Many HR leaders feel unprepared to reskill existing employees in the face of flatter, more digitally-orientated organisations, Mercer's 2018 Global Trends Survey has revealed.
It found that only 57% are confident that they can do this well. It also found that, while employees cited state-of-the-art tools as important for success, only 40% said they have the digital tools necessary to do their job. Just 36% have digital interactions with HR.
The research also found that only 25% of employers consider themselves digital organisations.
There were signs that businesses are taking steps to embrace innovation, however. The survey found that 96% of UK companies have innovation on their core agenda this year, and 92% are planning organisation design changes.
The report looked into the key drivers in the future of work and identified a number of critical areas in technology, working patterns, and talent.
Organisations expecting the most disruption were working towards flatter, more networked structures, with 25% forming more holacratic work teams.
Mercer found that business leaders are confident in HR’s ability to be a strategic partner in setting the course for the future, with 69% of executives reporting that HR aligns people strategies with the priorities of the business.
It found that 92% of executives in the UK expect competition for talent to intensify. One in three (34%) employers said they plan to 'borrow' more talent in 2018, while 75% of employees said they would consider working on a freelance basis.
“Gaining greater access to talent through a broader ecosystem is part of the solution," said Kate Bravery, global practices leader in Mercer’s Career business. "Companies also need to deploy talent faster and with precision to unlock the potential of their workforce.
“Adopting a platform mentality to talent requires a radical mindset shift; embracing the notion that talent can be accessed for the benefit of all rather than ‘owned’ by one manager, department, function, or even organisation."
Employers are also offering workers more flexibility, with 77% of executives viewing flexible working as a core part of their value proposition. However, only 6% of HR professionals consider themselves industry leaders when it comes to enabling flexibility, and 42% of employees fear that choosing flexible work arrangements will affect their promotion prospects.
The report also explored purpose, and found that of those who felt fulfilled personally and professionally, 78% said that they felt their company had a strong sense of purpose. Meanwhile, 39% of UK employees satisfied in their current job still plan to leave because of a perceived lack of career opportunity.

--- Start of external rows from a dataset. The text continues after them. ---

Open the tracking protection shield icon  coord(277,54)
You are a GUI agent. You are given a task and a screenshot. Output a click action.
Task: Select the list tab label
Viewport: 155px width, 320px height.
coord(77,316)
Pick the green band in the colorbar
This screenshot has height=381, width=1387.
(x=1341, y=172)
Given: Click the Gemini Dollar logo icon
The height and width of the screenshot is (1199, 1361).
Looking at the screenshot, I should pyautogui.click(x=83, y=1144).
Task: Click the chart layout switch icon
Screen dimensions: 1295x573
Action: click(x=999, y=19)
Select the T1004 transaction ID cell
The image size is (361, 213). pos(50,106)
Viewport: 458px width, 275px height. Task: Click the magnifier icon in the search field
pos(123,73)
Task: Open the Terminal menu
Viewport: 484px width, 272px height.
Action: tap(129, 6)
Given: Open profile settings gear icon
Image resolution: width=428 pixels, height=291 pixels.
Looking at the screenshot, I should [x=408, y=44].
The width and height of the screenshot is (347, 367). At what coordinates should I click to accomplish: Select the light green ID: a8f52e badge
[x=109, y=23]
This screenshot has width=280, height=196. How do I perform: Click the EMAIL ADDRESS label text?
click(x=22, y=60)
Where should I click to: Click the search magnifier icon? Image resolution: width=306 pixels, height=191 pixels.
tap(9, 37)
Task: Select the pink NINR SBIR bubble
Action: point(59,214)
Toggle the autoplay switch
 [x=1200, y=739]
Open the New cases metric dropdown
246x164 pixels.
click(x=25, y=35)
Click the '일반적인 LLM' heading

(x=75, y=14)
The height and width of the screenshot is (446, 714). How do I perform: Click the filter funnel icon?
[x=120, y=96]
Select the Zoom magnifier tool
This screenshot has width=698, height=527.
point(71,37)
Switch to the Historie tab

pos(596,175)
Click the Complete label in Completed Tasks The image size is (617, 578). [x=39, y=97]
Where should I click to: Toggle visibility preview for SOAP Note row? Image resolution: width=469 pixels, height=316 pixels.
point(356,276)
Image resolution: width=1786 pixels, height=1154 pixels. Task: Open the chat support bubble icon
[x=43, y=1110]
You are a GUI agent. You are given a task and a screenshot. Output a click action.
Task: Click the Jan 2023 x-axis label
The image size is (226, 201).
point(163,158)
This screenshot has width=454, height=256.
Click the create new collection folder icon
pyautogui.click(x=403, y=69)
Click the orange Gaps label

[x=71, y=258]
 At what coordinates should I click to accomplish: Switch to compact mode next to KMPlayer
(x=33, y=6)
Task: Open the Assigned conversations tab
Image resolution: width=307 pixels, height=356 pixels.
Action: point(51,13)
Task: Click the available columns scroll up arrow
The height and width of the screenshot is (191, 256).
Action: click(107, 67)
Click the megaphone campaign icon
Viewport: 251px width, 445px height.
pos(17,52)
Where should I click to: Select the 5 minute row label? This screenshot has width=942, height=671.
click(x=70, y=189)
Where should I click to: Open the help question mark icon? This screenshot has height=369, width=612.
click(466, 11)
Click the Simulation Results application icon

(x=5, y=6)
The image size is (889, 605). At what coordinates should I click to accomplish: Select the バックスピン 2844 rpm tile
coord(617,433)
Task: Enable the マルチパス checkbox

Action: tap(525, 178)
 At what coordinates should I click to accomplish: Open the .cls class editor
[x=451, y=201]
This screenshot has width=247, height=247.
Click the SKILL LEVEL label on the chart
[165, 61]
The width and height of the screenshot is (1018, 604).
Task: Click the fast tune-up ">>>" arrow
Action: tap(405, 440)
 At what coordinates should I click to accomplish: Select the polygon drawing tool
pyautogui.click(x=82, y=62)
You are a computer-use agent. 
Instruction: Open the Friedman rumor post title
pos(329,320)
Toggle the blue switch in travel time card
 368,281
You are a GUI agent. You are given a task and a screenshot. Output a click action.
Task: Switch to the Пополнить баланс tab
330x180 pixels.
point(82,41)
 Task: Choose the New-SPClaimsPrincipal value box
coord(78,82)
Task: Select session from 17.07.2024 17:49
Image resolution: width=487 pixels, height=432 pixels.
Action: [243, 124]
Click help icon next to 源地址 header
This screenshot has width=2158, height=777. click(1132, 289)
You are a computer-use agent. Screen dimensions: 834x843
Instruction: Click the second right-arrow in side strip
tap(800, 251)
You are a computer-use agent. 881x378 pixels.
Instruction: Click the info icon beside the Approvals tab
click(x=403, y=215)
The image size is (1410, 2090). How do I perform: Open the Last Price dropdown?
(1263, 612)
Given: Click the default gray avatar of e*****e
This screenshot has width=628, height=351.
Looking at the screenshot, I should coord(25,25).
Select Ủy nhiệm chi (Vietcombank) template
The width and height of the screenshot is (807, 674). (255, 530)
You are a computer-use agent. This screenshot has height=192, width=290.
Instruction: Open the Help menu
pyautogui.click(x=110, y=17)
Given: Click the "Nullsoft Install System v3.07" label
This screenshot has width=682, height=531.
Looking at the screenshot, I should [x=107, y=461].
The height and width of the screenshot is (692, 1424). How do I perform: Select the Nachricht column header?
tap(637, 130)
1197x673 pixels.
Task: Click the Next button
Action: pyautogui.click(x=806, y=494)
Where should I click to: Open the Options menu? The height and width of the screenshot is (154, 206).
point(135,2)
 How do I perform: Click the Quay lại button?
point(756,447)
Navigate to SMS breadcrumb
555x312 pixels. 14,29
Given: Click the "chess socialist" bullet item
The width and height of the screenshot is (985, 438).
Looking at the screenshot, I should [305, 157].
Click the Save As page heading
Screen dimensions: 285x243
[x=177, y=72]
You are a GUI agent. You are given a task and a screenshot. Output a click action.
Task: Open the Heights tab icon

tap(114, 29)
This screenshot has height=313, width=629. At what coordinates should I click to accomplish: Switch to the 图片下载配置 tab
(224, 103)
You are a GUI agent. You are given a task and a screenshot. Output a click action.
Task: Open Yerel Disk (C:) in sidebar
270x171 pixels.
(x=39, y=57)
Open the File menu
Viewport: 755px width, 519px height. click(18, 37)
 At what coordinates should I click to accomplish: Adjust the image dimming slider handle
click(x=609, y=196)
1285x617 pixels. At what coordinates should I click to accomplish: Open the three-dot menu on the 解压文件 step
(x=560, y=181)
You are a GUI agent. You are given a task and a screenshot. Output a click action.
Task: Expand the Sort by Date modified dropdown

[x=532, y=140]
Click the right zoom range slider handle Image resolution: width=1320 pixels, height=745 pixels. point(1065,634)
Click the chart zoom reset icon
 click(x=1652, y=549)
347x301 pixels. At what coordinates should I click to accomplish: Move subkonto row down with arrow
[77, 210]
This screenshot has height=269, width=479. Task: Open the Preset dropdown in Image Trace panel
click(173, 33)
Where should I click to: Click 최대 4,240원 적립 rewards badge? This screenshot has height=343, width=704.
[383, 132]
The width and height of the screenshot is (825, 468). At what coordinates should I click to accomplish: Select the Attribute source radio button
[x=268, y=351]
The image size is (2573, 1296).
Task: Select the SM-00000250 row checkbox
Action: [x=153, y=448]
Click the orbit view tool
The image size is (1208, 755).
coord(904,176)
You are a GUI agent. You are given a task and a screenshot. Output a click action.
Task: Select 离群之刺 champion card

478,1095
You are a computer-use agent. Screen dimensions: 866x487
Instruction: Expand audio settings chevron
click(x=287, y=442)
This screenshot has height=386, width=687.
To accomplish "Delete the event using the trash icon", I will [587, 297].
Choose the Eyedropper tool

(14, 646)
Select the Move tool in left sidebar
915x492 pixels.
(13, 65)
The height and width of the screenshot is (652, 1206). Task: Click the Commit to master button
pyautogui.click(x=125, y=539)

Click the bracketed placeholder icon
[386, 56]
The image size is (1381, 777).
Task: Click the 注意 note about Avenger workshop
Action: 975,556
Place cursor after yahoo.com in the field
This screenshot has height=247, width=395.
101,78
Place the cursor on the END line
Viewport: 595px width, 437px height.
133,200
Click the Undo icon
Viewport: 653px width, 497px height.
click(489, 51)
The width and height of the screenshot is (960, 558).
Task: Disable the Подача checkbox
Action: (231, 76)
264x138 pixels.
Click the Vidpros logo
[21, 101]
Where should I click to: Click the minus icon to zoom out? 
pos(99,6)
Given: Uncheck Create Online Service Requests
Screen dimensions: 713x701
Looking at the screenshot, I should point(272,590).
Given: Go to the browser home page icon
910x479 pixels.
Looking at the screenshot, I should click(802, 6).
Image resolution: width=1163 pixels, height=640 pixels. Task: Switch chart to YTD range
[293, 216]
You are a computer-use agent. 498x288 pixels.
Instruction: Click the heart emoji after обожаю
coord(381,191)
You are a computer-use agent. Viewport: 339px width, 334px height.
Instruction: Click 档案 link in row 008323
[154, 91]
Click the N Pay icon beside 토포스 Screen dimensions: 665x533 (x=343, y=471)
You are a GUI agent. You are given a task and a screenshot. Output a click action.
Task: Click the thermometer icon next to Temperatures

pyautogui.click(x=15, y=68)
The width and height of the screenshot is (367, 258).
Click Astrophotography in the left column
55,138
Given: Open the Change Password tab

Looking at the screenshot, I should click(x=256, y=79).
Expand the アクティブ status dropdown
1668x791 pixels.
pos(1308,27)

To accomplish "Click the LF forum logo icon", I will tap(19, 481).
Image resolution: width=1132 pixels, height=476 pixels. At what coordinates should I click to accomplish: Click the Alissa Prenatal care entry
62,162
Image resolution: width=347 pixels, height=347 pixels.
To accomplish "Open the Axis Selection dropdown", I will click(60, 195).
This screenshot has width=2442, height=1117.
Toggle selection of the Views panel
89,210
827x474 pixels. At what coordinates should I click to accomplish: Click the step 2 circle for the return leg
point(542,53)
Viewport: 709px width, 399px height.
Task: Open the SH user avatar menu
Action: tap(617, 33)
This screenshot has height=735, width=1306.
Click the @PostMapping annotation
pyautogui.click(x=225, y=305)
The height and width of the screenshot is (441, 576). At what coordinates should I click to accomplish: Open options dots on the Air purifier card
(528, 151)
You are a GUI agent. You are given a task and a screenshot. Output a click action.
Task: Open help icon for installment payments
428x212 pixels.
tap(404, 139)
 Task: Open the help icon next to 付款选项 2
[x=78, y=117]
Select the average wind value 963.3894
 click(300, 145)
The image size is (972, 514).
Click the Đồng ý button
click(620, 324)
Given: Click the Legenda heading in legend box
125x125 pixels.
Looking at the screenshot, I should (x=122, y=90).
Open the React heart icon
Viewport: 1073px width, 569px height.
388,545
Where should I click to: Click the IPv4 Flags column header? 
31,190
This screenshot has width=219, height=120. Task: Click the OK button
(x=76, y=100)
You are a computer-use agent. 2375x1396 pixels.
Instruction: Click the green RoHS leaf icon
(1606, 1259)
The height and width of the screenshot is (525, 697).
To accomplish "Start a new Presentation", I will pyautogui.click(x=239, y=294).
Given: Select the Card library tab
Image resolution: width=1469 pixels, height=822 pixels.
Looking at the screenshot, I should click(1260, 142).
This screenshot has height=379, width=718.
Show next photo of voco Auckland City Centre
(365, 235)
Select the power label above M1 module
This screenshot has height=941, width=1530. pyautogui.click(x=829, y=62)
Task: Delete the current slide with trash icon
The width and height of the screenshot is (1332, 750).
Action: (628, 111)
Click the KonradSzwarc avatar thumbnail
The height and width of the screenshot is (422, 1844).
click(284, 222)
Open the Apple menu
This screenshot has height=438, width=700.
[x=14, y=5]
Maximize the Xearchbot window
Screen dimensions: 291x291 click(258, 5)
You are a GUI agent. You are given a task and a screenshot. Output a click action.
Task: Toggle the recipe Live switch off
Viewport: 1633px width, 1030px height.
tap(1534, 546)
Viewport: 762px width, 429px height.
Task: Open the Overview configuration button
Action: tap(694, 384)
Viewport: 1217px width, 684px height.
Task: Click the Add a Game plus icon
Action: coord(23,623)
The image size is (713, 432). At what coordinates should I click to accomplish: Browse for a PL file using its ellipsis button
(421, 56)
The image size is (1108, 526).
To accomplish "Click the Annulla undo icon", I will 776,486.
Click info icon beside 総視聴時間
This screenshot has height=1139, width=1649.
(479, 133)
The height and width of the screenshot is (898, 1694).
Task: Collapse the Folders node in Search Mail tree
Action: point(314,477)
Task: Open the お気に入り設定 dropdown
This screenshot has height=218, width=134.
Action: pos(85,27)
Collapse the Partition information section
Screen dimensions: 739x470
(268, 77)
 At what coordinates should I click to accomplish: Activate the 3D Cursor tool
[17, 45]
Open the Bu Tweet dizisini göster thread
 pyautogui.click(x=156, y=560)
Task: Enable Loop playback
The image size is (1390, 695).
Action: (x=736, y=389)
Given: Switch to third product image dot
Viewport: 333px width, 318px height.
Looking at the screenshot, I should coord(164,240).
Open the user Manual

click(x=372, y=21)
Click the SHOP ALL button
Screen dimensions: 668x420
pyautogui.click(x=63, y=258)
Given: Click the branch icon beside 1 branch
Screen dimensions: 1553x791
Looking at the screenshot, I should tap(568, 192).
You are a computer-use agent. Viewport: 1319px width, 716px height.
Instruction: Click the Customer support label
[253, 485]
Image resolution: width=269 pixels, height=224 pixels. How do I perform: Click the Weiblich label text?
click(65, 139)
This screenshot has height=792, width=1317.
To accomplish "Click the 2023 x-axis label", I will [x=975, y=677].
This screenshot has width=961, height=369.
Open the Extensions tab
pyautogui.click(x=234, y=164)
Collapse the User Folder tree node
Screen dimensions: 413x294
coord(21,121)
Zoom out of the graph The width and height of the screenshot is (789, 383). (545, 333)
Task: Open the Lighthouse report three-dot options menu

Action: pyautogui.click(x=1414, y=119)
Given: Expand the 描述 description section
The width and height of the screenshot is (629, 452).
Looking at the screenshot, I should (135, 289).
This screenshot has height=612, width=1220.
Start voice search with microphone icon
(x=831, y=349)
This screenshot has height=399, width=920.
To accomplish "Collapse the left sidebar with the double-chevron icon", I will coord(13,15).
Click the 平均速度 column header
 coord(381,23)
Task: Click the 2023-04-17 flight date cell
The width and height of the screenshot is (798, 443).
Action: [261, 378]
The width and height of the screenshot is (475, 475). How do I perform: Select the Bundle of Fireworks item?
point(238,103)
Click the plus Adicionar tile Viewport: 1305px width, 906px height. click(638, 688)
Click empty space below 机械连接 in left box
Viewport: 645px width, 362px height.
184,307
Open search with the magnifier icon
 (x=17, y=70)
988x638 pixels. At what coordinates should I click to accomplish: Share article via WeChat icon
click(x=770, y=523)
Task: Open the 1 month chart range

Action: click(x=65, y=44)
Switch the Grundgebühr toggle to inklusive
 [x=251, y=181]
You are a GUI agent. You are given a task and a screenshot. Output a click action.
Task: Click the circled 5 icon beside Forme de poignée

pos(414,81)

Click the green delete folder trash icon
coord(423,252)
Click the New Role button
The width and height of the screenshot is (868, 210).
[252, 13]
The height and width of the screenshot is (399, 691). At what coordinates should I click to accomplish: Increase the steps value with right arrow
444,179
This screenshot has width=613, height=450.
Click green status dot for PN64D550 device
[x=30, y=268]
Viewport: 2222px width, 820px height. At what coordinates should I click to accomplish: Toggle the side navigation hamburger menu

When it came to health and wellbeing, employees spend on average seven work hours per week worrying about financial matters, according to the research. Yet only 26% of companies have policies in place to address financial health.
“Organisations that help employees worry less about basic security needs and invest more energy in their career aspirations will be rewarded with a workforce that has more pride, passion, and purpose,” said Ilya Bonic, senior partner and president of Mercer's Career business.
Mercer’s study gathered insights from 7,600 senior business executives, HR leaders, and employees from 21 industries and 44 countries.